小さな部落だけど、桟橋はなかなか立派である。
わたしは日本国民として、沖縄の人たちには肩身のせまい想いをずっといだいてきたから、桟橋が立派であることになんの異存もない。
桟橋から宿の 「かまどま荘」 まで徒歩30秒くらいだ。
スイマセン、予約してある者ですと声をかけると、若い娘さんが出てきた。
これがこの宿のおかみさんだった。
いや、おかみさんというと語弊がある。
“おかみさん” という言葉には、太って陽気な40、50代の主婦というイメージがあるけど、出てきたのはアスリートのようにきりっとした若い女性で、わたしなんかからすればまだ娘みたいな人だった。
こういう人をなんと呼べばいいだろう。
“女将” というと和服を着ていなければならない。
“マダム” というとダイヤの耳飾りをつけていなければならない。
どうもいい言葉が思い浮かばないねえ。
彼女はパンを焼くのが趣味で、ふだんでもダブルボタンの白いコックさんみたいな制服を着ていることがある。
シェフなんてのはどうだろう。
彼女には2人の子供がいるから “ママシェフ” だな。
うん、これで行こうと、水中写真という目玉を失ったわたしはロクなことを考えない。
ここに載せた写真は、いちばん上が桟橋のようすと、2番目が桟橋から見た集落のようす。
下はかまどま荘のあたり。
あまり秘境には見えないけど、それもそのはず、電気・ガスは当然として、インターネットもつながるし、ということはここは世界ともつながっていることになる。

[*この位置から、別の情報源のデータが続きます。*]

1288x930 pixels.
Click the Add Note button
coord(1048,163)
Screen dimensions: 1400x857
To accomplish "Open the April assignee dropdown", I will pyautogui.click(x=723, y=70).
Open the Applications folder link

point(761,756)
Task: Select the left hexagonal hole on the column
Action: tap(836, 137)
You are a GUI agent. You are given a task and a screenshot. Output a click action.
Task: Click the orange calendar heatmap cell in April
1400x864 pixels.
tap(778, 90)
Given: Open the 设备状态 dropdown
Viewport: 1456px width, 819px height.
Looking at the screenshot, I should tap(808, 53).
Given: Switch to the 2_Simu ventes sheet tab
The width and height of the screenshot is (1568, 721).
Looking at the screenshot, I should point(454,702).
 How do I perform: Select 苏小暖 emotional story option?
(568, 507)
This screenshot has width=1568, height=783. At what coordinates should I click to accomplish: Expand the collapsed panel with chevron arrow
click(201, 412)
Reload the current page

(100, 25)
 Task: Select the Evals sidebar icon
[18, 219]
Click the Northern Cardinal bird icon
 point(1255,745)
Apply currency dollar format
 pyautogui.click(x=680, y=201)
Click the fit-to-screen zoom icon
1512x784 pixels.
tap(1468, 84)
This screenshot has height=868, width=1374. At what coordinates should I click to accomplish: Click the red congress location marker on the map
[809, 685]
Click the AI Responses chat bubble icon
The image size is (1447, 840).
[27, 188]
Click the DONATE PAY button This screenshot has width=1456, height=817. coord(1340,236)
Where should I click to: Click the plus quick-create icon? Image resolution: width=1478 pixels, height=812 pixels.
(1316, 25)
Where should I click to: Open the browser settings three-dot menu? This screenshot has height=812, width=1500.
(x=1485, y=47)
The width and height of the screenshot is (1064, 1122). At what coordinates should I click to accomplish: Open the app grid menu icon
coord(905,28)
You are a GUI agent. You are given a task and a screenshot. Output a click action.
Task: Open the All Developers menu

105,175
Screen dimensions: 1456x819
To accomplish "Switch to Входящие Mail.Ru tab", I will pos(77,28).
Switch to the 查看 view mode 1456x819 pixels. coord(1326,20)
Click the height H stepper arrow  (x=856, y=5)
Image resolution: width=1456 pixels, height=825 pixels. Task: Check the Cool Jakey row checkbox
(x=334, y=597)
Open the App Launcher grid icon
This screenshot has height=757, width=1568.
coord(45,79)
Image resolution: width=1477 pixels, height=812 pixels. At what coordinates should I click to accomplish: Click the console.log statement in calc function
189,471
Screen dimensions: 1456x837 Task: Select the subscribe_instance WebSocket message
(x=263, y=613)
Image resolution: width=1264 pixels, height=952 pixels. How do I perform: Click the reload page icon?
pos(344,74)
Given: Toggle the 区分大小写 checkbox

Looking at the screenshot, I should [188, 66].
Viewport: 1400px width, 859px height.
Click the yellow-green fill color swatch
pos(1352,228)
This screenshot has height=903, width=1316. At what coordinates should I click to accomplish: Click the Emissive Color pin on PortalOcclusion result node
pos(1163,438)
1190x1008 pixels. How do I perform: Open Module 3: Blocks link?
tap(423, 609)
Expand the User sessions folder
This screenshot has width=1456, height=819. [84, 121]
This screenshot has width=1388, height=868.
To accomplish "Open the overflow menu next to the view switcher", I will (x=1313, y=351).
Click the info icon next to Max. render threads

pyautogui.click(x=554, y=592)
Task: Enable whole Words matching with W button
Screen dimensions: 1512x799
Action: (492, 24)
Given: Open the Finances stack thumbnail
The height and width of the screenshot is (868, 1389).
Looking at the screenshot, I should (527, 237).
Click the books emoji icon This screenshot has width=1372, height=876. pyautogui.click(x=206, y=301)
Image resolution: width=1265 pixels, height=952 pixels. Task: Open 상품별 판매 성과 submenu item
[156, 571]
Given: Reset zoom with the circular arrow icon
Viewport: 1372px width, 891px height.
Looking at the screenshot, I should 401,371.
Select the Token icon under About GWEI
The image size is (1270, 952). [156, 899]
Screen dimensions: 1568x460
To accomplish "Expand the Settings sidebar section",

どうもいまどきの世界にほんとうの意味での秘境なんて存在しないようである。
そしてかまどま荘では、焼きたてのパンさえ食べられるのである。
わたしは和食の食べられるところで、無理してパンなんか食べない人間であるけど、友人たちにすすめられてちょいとかじってみた。
グーである。
ということで、始祖鳥かなんかが飛んでんじゃないかと期待していた船浮については、ちょっと想像とちがっていたけど、集落の背後にはほんものの、原始のままの秘境が広がっているというのはウソじゃない。